Op haar laatste album gooit de zangeres het over een andere boeg.
Geen felle sneren naar rechtse politici maar juist ingetogen
Cat Powereske nummers. “I ain’t in the best shape
that I’ve ever been in but I know where I’m going and it ain’t
where I’ve been”, zingt ze op ‘Subconscious’. Mevrouw Difranco
is duidelijk aan een introspectie begonnen en op zich is daar niks
mis mee. Ware het niet dat het in dit geval voornamelijk oersaaie
nummers oplevert. Op Reprieve horen we wederom de jazzy klanken die
ze met het album Evolve al introduceerde. Maar waar dat schijfje
nog gekenmerkt werd door een funky latin-jazzsound met veel blazers
en contrabassen, moeten we het hier vooral doen met minimalistisch
pianospel en variatieloze gitaarriedeltjes. Toegegeven, de
zelfbenoemde righteous babe is geen onverdienstelijke
woordkunstenares. Luister bijvoorbeeld naar anti-oorlogsnummer ‘A
Spade’ met de regels “The answer is in the intention that lies
behind the question. Put that on your standardized multiple choice.
I mean, how’s this supposed to look to me? But half of divinity is
out there trying to make harmony with only one voice”.
Men kan Difranco ook niet verwijten haar roots te verloochenen.
Seksisten krijgen het er nog steeds – zij het in geringe mate – van
langs en met het aansnijden (lees: veroordelen) van politieke zaken
als religieus fanatisme en The War on Terrorism is ze de
titel ‘de vrouwelijke Bob Dylan’ nog best waardig. Toch is
‘Reprieve’ geen noemenswaardig album. Daarvoor mist het de felheid
die de Lill’ Folksinger bij een klein publiek zo groot
maakte. Haar vaste schare fans zullen zich afvragen waar hun
energieke riot girl gebleven is die, met haar tegendraadse
gitaarspel, ruige anti-establishment liederen ten gehore bracht.
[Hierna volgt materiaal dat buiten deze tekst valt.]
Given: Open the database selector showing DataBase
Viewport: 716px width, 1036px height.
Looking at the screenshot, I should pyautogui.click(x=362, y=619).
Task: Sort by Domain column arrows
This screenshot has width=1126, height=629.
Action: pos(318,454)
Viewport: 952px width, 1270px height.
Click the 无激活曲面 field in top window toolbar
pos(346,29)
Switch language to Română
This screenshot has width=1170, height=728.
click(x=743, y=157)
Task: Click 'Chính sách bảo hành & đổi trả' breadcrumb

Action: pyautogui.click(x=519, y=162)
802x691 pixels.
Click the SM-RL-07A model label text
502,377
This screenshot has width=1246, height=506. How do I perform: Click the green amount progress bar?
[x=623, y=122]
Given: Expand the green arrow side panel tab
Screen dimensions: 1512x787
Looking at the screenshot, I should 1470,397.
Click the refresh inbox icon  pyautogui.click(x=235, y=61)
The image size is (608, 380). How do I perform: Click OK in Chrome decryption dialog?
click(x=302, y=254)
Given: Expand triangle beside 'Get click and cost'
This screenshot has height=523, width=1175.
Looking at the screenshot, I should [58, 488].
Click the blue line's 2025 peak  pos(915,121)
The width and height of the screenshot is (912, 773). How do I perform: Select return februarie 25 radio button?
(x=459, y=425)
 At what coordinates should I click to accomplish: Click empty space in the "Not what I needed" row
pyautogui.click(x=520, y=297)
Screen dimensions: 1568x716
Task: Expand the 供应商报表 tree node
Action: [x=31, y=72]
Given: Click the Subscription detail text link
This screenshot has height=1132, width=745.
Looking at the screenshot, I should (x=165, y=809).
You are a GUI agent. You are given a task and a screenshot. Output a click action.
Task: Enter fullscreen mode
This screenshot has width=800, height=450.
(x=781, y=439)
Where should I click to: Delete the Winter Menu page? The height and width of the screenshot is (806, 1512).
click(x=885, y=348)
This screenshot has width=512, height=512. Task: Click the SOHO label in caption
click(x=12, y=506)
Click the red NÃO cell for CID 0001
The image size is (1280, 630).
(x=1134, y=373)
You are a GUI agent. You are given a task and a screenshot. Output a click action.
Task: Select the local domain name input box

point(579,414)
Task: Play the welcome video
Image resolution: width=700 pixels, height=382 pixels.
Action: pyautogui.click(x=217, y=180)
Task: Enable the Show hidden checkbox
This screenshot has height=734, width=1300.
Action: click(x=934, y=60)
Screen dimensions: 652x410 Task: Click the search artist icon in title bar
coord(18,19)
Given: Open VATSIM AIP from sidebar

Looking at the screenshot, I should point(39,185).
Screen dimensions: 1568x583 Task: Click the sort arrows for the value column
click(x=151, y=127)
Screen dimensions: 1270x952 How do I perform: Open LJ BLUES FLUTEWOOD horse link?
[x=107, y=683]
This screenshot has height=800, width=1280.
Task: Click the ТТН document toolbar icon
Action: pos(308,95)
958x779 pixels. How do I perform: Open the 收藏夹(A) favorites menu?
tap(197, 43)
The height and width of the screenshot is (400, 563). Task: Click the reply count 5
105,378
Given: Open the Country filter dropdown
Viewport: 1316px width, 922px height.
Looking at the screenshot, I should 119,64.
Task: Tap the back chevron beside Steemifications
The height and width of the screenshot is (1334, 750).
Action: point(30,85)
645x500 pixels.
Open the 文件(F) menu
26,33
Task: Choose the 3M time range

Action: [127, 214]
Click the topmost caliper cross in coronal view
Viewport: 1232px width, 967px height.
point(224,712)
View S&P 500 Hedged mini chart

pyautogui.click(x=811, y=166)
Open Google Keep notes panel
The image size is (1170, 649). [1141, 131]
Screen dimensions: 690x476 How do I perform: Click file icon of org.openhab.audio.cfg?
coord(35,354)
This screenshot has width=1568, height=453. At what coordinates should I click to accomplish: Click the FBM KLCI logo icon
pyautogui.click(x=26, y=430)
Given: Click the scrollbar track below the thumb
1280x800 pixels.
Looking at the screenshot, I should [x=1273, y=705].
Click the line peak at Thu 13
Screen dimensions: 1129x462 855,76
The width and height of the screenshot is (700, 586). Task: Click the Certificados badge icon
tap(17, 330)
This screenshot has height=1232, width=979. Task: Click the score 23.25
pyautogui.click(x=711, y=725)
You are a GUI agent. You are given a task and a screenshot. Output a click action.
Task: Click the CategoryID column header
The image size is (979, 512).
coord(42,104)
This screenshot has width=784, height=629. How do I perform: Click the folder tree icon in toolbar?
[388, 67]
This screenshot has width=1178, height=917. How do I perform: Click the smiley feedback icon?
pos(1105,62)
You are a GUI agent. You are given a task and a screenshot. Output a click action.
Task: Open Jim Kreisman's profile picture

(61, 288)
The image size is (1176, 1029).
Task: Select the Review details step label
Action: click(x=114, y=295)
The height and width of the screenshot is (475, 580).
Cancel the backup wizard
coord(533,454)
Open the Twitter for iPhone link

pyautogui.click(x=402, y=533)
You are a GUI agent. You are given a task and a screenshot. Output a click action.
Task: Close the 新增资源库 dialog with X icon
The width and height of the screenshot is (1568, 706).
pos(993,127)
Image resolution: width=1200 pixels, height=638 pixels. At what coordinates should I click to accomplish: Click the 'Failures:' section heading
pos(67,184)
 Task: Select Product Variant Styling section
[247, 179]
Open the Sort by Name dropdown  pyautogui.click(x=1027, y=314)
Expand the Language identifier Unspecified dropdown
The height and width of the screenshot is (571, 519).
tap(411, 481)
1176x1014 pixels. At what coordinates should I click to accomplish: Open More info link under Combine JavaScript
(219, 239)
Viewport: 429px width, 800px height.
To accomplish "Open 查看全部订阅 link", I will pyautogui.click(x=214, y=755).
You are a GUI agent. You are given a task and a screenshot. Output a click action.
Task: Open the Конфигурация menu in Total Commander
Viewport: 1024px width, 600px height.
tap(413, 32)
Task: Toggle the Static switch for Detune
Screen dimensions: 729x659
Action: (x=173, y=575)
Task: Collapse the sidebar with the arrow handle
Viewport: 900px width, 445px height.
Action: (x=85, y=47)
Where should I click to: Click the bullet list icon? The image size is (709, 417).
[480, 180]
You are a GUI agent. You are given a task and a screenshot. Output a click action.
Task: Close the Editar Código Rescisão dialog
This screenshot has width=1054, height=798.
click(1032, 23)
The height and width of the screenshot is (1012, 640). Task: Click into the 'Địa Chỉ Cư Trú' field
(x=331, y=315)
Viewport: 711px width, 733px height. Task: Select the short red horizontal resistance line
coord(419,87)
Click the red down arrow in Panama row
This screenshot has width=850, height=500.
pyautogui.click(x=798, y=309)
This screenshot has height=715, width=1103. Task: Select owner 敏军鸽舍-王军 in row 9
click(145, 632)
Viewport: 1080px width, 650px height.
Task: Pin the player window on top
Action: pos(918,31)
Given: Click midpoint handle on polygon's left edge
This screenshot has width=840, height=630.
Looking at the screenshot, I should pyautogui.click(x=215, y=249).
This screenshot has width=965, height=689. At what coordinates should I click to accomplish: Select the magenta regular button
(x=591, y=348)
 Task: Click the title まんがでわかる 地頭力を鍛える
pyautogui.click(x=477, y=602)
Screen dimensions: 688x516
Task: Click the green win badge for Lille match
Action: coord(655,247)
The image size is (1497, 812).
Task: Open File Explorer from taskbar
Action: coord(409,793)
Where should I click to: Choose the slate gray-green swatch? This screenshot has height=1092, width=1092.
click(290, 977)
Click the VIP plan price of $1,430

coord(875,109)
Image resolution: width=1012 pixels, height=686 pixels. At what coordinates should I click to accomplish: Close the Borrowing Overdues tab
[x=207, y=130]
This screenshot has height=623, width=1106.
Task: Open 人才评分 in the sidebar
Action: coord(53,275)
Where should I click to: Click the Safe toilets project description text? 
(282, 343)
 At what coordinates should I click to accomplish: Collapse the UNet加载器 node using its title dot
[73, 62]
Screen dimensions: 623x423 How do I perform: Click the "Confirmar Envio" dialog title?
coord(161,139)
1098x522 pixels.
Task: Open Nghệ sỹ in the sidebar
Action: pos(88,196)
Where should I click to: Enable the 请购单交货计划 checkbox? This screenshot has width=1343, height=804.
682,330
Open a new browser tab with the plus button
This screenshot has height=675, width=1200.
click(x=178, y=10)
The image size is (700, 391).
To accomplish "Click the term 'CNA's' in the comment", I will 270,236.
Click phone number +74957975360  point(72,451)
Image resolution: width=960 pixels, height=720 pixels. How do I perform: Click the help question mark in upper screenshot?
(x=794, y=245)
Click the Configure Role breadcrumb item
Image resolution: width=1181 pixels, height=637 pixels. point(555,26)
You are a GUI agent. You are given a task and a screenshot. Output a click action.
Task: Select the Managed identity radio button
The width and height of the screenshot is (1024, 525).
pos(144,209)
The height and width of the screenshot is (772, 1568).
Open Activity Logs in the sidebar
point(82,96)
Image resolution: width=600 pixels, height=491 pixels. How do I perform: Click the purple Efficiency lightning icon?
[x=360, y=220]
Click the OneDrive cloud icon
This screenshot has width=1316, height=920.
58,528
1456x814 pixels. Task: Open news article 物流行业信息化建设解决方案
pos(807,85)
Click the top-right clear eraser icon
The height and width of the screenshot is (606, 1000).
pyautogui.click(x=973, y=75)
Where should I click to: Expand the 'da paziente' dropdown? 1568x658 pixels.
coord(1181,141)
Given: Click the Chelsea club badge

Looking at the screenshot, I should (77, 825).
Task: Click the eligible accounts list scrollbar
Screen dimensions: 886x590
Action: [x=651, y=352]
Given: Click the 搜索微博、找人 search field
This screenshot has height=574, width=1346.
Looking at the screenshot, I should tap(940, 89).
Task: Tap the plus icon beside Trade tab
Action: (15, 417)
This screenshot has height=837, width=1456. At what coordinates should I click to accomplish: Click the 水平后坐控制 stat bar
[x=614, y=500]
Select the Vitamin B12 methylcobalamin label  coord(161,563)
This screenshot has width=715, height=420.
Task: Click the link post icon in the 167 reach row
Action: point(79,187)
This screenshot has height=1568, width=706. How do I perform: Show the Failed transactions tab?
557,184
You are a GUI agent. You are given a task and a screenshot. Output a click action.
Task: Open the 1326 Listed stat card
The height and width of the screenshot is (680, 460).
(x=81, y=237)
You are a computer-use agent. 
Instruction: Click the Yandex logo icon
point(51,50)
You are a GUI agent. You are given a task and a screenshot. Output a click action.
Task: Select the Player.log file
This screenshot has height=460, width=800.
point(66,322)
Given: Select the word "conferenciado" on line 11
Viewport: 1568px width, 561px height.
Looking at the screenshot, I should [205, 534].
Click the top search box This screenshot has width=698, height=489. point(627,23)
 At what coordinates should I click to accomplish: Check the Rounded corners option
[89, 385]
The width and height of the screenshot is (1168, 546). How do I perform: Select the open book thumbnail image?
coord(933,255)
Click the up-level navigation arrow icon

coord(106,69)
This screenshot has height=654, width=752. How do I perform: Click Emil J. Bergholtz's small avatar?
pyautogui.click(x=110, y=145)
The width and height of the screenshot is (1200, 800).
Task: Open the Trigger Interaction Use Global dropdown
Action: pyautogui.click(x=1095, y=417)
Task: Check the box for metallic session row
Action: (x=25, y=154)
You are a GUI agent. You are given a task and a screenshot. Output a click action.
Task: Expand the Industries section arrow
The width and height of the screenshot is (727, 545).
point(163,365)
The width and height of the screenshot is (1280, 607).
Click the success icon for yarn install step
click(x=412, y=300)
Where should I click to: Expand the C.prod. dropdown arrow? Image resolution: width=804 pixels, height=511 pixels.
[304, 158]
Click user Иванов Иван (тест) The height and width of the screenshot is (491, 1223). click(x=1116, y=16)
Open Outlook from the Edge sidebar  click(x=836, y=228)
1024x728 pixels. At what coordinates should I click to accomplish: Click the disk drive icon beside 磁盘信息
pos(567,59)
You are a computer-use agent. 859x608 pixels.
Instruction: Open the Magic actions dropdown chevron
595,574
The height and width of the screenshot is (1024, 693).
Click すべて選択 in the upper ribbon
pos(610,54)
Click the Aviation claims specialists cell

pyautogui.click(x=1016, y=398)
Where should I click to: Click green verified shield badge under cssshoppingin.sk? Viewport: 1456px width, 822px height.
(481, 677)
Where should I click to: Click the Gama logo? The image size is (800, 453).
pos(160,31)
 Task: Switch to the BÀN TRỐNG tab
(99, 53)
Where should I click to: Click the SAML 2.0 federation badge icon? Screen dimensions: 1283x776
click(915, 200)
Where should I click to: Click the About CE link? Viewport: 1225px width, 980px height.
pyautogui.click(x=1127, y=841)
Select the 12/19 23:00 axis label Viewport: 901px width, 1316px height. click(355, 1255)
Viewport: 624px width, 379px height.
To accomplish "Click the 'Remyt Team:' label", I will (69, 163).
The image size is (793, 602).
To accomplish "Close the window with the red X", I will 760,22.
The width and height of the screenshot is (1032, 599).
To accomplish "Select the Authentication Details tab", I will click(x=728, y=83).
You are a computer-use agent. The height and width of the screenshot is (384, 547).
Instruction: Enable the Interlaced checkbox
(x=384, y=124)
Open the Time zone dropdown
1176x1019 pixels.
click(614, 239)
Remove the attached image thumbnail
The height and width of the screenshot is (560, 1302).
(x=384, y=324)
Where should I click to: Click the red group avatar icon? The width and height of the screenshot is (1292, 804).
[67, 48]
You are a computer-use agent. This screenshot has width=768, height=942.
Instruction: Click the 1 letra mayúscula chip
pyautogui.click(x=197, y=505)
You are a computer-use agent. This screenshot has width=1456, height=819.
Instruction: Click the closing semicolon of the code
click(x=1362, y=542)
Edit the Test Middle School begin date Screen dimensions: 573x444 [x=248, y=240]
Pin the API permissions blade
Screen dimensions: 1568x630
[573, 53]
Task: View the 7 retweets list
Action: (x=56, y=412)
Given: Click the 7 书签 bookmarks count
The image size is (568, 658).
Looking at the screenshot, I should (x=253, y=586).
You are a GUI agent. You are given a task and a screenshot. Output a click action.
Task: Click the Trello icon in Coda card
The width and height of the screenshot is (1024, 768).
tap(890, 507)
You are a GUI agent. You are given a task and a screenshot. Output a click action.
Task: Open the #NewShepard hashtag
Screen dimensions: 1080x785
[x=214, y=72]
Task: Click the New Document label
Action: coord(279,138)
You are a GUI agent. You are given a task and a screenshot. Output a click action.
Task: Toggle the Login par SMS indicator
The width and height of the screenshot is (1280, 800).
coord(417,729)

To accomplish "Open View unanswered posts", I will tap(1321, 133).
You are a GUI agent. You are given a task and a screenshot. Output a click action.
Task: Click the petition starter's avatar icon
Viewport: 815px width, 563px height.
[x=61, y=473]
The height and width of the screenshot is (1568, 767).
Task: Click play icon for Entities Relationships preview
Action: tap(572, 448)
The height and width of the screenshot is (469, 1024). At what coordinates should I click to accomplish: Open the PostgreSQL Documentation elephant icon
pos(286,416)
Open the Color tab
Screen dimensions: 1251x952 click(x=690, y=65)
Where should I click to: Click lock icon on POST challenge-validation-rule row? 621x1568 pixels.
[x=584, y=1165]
Anno 2006 serveert de zangeres namelijk een mengelmoes van lome
jazzballads (‘Hypnotized’, ‘Nicotine’) en rustieke Americana-songs
(‘Half-Assed’, ‘Shroud’) waarbij vooral haar eigen
(liefdes)strubbelingen centraal staan. Laat het gezegd zijn dat
Difranco’s geflirt met bovenstaande muziekstijlen op zijn minst te
prijzen valt. Desalniettemin zal de uitkomst van haar
experimentatiedrang weinig luisteraars behagen. De inhoud van dit
schijfje is gewoonweg te kaal (erg monotone zangpartijen) en te
eentonig (de veelbezongen onderwerpen zijn inmiddels wel
uitgekauwd) om te blijven boeien. Tel daar de ongeïnspireerde en
tot vervelens toe herhalende gitaarloopjes bij op en je hebt/hoort
een teleurstellende en slaapverwekkende plaat.